Until now, the build will be MOSTLY relocatable.
That's because, in my experience, setting the LD_RUN_PATH
only affects the interpreter binary, but not all of the other libraries (see the CPython issue 111514 mentioned before for a longer read).
Achieving an actual relocatable build.. but without help from the build system requires us to tap into the power of patchelf
.
patchelf
and I are best friends now. That's because this tiny binary allows us to tweak the RUNPATH of an ELF.. post-build.
So what we're gonna attempt to do with patchelf
now is to tweak the RUNPATH of all shared libraries required by our dear Python interpreter.
This is one of the biggest hacks that I have ever pulled, but it's also the one that paid off the most in terms of practical convenience.
I am not saying that this is The Right Way™. to do it, but it's One (Working) Way to do it.
For example, if we didn't use the LD_RUN_PATH
approach, we could have just run this command to tweak the RUNPATH of the interpreter, post-build:
patchelf --set-rpath "\$ORIGIN/../lib" "${WHEREVER_YOU_HAVE_INSTALLED_PYTHON}/bin/python3"
What this^ does effectively is tell python to first look in $ORIGIN
when searching for shared libraries.
Note that we had to escape the $
to avoid it being expanded as the var $ORIGIN
by the shell itself.
But what does $ORIGIN
resolve to ?
Let's ask man ld
:
[..redacted..] The tokens $ORIGIN and $LIB can appear in these search directories. They will be replaced by the full path to the directory containing the program or shared object in the case of $ORIGIN and either lib - for 32-bit binaries - or lib64 - for 64-bit binaries - in the case of $LIB. [..redacted..]
Basically: if you're running python3
from /my/funky/path/bin
then $ORIGIN
will resolve at runtime to /my/funky-path/bin
.
Now we just need to rinse and repeat a similar command to target all the shared libraries, since they also link against other shared libraries that need to be found at runtime.
Also: do you remember that we built OpenSSL before ? This is the time where we need to tell libpython3.9.so
how to find that OpenSSL
at runtime!
In my case, I like copying the previously built OpenSSL into $PYTHON_INSTALL_PREFIX/deps/openssl
, so we'll make $ORIGIN
relative to that too.
This is how a second pass of patching could look like:
cd "${PYTHON_INSTALL_PREFIX}/lib" || exit 1
for f in *.so; do
patchelf "$f" --set-rpath "\$ORIGIN/../deps/openssl/3.0.0/lib64"
done
Basically, it targets all libs installed in the lib
directory, like libpython3.9.so
itself.
Finally.. we'll need to target those extra pesky libs living in lib-dynload
so they can find OpenSSL and the other libs too.

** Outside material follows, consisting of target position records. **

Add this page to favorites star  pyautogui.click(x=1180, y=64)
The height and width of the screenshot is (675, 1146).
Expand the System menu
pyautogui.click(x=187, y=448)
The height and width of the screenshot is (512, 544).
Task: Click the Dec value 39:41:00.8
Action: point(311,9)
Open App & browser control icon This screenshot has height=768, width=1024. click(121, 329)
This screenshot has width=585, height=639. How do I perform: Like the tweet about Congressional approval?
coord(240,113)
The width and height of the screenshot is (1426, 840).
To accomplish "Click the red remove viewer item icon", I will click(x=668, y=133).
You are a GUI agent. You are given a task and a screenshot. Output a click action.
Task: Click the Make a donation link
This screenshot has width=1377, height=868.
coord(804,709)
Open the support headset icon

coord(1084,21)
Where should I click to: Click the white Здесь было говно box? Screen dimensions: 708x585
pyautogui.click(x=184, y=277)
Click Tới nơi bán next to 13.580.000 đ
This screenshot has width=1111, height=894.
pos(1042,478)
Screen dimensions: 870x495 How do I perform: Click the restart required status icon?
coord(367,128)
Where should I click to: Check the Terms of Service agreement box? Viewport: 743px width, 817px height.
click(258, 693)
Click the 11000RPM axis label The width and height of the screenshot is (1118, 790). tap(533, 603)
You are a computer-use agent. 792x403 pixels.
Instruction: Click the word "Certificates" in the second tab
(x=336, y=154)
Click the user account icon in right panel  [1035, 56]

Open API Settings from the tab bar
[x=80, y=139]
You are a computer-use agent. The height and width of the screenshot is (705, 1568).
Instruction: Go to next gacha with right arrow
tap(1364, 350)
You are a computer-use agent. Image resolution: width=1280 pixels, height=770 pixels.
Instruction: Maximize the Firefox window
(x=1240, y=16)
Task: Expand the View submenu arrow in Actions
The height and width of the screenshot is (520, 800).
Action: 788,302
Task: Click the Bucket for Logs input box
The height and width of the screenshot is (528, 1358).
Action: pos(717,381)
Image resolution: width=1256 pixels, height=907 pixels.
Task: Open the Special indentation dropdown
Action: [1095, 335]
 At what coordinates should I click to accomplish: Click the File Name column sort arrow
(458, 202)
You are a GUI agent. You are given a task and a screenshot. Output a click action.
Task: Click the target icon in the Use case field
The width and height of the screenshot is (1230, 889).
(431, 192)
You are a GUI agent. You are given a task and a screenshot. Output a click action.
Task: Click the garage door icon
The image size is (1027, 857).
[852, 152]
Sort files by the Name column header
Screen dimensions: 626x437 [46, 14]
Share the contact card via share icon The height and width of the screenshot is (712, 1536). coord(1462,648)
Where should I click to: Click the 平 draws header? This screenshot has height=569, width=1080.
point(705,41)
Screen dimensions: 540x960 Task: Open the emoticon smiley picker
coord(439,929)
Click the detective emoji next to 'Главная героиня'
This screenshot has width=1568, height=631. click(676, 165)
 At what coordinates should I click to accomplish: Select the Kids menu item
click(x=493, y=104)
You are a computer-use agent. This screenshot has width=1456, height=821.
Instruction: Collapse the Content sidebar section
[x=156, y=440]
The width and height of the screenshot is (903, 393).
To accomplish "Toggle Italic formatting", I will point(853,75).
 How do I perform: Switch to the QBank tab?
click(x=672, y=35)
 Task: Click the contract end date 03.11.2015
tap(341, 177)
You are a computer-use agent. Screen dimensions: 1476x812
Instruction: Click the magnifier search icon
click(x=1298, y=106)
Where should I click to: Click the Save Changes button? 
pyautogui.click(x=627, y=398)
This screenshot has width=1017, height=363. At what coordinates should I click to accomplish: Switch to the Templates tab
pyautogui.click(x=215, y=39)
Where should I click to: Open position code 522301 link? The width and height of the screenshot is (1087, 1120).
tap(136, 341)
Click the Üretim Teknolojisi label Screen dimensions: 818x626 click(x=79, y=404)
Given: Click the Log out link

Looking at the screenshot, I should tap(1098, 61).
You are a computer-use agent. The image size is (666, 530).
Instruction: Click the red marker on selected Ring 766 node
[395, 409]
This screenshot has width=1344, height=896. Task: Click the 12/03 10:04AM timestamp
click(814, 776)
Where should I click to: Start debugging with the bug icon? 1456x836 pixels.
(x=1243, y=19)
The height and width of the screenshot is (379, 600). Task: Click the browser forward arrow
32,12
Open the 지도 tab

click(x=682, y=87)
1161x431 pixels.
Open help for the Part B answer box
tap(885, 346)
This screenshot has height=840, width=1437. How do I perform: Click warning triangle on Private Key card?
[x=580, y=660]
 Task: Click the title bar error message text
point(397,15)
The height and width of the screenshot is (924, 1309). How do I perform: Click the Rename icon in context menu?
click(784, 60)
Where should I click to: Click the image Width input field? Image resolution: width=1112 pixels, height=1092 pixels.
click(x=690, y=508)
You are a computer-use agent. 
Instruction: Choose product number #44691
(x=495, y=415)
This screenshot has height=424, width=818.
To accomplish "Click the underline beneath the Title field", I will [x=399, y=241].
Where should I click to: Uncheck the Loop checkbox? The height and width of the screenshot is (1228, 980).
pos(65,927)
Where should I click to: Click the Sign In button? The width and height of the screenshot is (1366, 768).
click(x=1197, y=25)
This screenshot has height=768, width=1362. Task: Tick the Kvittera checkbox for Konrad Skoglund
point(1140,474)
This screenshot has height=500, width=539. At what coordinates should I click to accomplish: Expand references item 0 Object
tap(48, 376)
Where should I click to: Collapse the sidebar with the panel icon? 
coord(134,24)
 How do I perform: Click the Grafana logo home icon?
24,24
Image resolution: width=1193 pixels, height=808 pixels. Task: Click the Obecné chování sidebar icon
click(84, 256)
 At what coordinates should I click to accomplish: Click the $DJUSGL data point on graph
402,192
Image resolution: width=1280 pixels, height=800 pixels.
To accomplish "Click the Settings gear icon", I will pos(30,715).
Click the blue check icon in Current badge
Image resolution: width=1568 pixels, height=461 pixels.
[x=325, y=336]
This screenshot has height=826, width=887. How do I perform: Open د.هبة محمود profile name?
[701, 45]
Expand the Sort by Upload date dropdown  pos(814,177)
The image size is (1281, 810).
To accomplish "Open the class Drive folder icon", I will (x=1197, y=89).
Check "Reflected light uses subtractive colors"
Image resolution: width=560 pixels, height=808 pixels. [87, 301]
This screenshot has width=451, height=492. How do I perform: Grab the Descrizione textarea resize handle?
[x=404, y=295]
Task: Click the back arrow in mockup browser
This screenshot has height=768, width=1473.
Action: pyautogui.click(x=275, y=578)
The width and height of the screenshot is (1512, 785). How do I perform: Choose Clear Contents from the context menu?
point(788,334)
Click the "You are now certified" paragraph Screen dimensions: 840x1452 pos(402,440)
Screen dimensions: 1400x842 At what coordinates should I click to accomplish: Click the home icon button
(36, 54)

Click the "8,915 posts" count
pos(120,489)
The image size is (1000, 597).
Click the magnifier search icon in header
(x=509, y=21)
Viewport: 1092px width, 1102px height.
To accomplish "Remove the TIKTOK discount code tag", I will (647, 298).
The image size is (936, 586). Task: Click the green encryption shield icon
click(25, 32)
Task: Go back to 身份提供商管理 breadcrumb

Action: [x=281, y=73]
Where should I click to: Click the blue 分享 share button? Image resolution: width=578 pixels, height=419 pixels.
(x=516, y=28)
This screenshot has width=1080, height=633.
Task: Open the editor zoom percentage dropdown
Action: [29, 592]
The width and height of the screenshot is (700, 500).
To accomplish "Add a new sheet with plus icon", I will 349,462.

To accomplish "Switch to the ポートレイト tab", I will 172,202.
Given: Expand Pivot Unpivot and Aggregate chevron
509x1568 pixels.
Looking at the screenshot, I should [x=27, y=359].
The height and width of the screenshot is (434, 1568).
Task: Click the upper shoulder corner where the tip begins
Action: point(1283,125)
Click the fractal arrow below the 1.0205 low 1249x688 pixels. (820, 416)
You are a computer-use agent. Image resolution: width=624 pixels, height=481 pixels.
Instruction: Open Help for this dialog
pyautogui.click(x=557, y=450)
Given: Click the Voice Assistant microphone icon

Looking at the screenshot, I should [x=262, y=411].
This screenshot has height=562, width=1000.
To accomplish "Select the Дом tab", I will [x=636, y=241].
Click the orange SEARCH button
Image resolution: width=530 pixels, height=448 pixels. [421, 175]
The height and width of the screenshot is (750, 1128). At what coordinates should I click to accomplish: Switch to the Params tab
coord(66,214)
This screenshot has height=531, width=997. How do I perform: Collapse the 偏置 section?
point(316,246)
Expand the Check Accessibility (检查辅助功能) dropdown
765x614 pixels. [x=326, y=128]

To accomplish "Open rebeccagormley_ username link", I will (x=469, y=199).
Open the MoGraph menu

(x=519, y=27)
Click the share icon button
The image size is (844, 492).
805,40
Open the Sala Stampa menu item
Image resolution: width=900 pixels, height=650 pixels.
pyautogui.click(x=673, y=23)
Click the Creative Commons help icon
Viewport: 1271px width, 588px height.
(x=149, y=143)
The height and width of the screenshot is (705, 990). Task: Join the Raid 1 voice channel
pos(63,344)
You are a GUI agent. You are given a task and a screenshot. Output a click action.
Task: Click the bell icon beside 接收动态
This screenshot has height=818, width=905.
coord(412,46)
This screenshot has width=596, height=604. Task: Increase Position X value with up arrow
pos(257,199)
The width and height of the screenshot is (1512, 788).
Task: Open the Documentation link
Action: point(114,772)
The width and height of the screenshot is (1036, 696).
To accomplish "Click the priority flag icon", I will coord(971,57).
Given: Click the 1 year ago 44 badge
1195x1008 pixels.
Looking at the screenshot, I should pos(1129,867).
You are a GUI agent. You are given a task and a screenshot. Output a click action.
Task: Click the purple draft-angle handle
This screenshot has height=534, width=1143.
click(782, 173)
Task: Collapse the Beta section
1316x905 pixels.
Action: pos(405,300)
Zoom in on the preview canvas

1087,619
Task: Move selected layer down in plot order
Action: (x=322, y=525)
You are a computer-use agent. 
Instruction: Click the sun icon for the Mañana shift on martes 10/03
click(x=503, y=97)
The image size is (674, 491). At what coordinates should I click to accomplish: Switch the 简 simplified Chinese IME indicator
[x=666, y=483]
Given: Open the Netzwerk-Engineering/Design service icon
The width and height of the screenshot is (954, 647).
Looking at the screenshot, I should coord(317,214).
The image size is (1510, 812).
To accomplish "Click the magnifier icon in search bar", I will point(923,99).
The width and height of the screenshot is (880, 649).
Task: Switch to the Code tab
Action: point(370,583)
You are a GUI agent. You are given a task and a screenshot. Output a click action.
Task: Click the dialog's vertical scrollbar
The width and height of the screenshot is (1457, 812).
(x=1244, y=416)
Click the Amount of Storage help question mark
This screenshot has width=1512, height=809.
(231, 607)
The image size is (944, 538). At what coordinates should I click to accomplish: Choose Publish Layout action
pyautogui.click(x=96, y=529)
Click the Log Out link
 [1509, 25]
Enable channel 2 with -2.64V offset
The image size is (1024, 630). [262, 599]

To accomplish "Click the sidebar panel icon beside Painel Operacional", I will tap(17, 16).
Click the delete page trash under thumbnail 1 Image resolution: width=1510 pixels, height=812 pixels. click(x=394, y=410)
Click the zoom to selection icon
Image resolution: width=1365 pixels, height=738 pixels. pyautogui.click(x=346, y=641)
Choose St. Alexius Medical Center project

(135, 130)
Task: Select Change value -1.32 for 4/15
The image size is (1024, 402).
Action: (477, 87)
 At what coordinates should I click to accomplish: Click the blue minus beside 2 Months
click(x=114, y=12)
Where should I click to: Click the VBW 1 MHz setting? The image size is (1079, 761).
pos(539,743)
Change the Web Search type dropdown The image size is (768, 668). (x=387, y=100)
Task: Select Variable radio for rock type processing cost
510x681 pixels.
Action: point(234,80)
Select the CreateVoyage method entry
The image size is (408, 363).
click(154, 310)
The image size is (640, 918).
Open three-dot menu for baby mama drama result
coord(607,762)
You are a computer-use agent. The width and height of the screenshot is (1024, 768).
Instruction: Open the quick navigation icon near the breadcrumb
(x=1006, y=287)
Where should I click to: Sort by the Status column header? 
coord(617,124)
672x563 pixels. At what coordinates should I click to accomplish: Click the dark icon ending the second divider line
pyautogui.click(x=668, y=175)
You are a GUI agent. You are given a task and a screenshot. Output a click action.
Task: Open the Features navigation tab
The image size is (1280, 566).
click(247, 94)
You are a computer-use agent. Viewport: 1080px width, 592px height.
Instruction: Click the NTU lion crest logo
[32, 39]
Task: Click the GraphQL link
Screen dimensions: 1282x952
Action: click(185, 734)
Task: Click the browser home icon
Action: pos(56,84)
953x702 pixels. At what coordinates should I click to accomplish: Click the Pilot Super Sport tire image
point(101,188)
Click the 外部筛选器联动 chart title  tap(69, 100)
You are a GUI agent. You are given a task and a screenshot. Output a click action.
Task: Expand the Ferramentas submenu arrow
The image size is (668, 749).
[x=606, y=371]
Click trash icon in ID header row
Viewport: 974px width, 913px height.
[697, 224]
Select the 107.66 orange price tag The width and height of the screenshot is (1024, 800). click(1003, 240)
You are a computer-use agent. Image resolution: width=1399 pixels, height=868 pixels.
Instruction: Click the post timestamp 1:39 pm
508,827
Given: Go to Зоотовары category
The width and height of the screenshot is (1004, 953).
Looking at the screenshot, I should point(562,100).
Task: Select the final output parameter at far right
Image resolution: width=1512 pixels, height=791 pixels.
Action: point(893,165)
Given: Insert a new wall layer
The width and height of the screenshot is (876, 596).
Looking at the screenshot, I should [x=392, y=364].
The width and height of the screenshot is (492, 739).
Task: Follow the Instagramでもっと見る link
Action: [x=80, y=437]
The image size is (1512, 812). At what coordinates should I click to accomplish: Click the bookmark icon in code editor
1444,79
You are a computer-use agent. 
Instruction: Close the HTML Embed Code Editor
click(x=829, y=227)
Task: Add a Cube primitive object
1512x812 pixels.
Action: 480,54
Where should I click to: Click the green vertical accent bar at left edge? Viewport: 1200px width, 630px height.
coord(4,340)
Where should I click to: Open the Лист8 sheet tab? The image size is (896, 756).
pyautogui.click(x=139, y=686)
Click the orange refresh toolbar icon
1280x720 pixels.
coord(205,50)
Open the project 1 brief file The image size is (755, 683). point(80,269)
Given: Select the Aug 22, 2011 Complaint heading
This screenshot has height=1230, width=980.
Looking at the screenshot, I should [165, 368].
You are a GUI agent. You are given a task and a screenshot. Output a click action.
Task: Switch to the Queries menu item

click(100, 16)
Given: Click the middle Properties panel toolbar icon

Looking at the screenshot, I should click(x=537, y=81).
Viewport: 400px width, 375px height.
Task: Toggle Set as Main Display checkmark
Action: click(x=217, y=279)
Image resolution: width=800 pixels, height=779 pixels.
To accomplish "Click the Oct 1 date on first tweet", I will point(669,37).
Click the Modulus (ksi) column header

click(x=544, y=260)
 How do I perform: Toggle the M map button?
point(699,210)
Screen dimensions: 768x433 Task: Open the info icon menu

This directory is where things like cpython-39-x86_64-linux-gnu.so
will live, which source SSL directly when you do a import ssl
. Don't ask me how I know it 🙂 .
This third pass might look like this:
cd "${PYTHON_INSTALL_PREFIX}/lib/python3.9/lib-dynload" || exit 1
for f in *.so; do
patchelf "$f" --set-rpath "\$ORIGIN/../../../lib:\$ORIGIN/../../../deps/openssl/3.0.0/lib64"
done
And TA-DA!
If we did all the steps correctly, we now have a Python3 build that is independent and self-contained as possible. Or at least, as self-contained as the brain of this hacker here can make it be.
Which means that we're free to package and install it however we want, and move on with our lives. More importantly, we have a recipe to build it any time we want, and move to any newer version that we want to move to without having to wait for somebody else (distro/OS) to build it and package it for us.
Footnotes
If you're working on macOS, there is a binary similar to patchelf
, called install_name_tool
. They work in different ways, especially since macOS has more choice in terms of $ORIGIN and allows you to target a @loader_path, et cetera. Overall, the gist is the same.